-- EXTRACT PROVIDED follows --

If successful, the negotiations could help put an end to years of hostility between Iran and the West, ease the danger of a new war in the Middle East, and open up vast new possibilities for Western businesses.

During a decade of on-and-off negotiations with world powers, Iran has rejected allegations by Western countries that it is seeking a nuclear weapons capability. It says its nuclear work is for power generation and medical purposes.

Tehran has defied UN Security Council demands that it suspend uranium enrichment and other sensitive activities, leading to a crippling web of US, EU and UN sanctions that has severely damaged the oil-producing nation's economy.

Khamenei’s decision to pursue negotiations with the six powers in spite of the scepticism he shares with his hard-line supporters, diplomats and analysts say, is a result of Iran’s worsening economic conditions.

The goal of the talks for the United States and its European allies is to extend the “breakout time” that Iran would need to produce enough fissile material for a bomb.

For that goal to be achieved, experts and diplomats say, Iran would have to restrict enriching uranium to a low fissile concentration, stop most of its centrifuges now used for such work, limit nuclear research, and submit to highly intrusive monitoring by UN inspectors.

Khamenei and other Iranian officials have repeatedly made clear that such reductions of its nuclear capacities would be unacceptable.

-- EXTRACT PROVIDED concluded --

▶ _TASK TO COMPLETE_: Reproduce the passage on the nuclear negotiations with Iran in full, word for word.

-- THE DATA follows --

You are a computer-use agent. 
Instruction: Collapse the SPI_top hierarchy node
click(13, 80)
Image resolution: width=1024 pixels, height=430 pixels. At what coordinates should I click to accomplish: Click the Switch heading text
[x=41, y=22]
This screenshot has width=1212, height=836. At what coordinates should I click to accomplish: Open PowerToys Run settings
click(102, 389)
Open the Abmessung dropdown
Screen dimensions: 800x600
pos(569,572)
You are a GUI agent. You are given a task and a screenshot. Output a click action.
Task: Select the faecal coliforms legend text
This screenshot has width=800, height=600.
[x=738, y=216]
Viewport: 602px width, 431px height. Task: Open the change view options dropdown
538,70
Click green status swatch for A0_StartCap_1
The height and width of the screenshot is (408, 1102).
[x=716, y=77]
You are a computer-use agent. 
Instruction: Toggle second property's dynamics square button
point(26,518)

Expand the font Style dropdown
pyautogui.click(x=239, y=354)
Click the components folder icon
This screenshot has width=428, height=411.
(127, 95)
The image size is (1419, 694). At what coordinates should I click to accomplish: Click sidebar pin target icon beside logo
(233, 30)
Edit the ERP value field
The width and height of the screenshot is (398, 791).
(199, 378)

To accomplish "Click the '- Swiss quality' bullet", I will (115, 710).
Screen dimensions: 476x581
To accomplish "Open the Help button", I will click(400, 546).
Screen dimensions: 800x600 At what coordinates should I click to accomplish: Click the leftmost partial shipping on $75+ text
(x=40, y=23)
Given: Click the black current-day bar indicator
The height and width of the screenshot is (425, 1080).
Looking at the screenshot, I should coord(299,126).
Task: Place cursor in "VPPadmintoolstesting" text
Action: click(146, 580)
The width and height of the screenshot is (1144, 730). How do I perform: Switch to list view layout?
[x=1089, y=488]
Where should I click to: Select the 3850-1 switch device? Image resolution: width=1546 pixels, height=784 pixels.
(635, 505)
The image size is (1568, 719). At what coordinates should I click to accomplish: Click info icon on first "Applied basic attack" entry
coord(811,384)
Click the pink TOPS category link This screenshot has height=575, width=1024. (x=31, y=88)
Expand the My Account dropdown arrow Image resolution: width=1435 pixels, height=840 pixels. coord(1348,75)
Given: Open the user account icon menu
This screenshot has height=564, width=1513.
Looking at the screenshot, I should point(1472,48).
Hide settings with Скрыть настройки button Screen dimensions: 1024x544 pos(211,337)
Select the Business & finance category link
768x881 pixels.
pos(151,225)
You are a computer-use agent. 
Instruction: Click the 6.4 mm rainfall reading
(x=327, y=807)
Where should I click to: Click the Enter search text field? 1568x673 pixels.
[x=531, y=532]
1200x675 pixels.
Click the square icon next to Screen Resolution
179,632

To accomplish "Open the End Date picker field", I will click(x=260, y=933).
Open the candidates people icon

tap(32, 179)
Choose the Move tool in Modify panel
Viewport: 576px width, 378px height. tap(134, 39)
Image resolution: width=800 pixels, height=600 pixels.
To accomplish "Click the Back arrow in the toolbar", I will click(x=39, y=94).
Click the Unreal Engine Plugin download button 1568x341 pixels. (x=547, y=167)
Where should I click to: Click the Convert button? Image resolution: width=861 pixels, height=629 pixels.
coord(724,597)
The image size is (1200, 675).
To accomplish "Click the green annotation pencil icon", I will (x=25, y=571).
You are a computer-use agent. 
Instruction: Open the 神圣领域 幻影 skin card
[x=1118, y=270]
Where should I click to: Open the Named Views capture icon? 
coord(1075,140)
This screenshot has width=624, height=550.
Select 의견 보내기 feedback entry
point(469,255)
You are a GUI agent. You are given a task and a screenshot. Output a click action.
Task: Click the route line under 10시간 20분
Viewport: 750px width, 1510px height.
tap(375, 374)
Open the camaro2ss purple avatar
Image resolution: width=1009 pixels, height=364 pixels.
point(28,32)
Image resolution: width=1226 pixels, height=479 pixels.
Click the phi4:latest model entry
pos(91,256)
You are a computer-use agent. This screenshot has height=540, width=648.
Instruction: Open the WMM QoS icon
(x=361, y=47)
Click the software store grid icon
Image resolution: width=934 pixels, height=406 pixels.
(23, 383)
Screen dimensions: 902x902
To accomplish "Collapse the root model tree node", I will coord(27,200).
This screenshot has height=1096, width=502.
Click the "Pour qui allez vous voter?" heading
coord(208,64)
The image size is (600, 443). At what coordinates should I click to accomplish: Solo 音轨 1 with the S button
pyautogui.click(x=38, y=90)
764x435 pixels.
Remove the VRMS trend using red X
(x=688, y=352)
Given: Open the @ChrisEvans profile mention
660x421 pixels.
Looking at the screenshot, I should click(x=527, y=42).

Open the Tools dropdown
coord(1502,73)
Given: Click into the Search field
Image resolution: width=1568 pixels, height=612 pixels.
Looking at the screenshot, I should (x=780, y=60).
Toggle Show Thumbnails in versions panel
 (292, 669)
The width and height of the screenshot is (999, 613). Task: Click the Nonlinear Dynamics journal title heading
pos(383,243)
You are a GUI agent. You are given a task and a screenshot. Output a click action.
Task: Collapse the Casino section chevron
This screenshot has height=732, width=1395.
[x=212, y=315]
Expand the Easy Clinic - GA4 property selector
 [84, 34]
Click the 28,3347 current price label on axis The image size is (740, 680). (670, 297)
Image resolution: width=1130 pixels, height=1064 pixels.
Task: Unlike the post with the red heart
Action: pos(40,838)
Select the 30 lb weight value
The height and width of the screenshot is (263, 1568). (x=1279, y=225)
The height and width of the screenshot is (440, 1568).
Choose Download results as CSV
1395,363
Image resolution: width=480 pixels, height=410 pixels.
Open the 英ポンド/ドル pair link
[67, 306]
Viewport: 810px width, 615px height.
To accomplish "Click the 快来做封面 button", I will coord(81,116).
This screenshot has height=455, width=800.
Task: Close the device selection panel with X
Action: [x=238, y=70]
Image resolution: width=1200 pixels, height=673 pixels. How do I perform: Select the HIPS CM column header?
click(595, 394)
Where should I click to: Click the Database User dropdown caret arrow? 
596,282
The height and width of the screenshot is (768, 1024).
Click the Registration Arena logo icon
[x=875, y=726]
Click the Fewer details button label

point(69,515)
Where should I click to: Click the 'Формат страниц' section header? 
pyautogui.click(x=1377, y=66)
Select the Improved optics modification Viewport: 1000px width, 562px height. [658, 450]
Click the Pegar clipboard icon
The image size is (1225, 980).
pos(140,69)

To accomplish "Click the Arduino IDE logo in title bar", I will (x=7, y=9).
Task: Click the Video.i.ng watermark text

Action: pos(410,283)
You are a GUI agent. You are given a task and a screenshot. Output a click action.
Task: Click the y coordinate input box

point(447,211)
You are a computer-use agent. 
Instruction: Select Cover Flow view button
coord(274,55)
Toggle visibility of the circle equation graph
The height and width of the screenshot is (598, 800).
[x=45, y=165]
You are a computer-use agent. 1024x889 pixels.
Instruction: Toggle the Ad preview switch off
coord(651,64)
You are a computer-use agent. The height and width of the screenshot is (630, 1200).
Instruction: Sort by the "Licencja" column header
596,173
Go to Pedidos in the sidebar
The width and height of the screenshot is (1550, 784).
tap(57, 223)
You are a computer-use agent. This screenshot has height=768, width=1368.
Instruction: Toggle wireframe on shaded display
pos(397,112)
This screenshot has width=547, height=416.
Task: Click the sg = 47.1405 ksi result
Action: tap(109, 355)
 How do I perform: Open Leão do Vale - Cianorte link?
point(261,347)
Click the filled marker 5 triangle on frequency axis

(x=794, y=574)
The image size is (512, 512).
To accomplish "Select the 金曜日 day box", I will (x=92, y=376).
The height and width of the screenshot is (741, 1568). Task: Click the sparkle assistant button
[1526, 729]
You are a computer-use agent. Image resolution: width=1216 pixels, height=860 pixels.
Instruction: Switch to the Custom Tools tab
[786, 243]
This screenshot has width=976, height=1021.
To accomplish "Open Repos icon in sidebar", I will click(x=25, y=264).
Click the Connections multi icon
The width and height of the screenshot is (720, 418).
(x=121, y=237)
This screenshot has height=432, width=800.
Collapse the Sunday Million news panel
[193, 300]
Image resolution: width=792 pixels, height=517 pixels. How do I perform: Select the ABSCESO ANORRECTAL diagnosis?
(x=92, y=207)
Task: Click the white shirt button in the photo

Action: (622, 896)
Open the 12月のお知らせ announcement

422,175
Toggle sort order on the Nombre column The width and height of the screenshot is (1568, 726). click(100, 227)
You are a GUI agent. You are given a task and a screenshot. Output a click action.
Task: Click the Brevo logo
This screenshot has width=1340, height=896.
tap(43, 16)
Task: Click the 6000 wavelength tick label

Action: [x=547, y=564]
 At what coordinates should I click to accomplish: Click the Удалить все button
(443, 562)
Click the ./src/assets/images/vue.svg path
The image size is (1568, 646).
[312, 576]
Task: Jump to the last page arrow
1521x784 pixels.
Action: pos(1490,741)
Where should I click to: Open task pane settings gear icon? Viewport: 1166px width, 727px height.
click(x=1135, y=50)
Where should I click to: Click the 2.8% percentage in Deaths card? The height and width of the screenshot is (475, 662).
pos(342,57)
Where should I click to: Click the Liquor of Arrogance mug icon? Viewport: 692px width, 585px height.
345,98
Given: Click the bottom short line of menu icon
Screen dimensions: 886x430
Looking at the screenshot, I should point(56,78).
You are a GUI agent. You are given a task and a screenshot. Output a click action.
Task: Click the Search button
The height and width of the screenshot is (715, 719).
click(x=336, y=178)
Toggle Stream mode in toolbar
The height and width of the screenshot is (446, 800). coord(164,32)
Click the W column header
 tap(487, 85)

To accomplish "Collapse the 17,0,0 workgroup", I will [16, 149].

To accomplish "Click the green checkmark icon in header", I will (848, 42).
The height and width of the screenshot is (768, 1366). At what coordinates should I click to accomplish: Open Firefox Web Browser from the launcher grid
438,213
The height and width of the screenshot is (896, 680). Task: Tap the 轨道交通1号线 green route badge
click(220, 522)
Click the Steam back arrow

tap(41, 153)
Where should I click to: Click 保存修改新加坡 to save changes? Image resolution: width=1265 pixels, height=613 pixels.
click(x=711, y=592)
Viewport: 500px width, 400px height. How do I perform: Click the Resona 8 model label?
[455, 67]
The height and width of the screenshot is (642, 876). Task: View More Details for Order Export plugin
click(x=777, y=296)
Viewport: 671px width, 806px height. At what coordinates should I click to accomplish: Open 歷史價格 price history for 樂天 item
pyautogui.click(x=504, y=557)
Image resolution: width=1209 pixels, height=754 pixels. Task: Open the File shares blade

-- THE DATA concluded --

▶ _RESPONSE TO THE TASK_:
If successful, the negotiations could help put an end to years of hostility between Iran and the West, ease the danger of a new war in the Middle East, and open up vast new possibilities for Western businesses.

During a decade of on-and-off negotiations with world powers, Iran has rejected allegations by Western countries that it is seeking a nuclear weapons capability. It says its nuclear work is for power generation and medical purposes.

Tehran has defied UN Security Council demands that it suspend uranium enrichment and other sensitive activities, leading to a crippling web of US, EU and UN sanctions that has severely damaged the oil-producing nation's economy.

Khamenei’s decision to pursue negotiations with the six powers in spite of the scepticism he shares with his hard-line supporters, diplomats and analysts say, is a result of Iran’s worsening economic conditions.

The goal of the talks for the United States and its European allies is to extend the “breakout time” that Iran would need to produce enough fissile material for a bomb.

For that goal to be achieved, experts and diplomats say, Iran would have to restrict enriching uranium to a low fissile concentration, stop most of its centrifuges now used for such work, limit nuclear research, and submit to highly intrusive monitoring by UN inspectors.

Khamenei and other Iranian officials have repeatedly made clear that such reductions of its nuclear capacities would be unacceptable.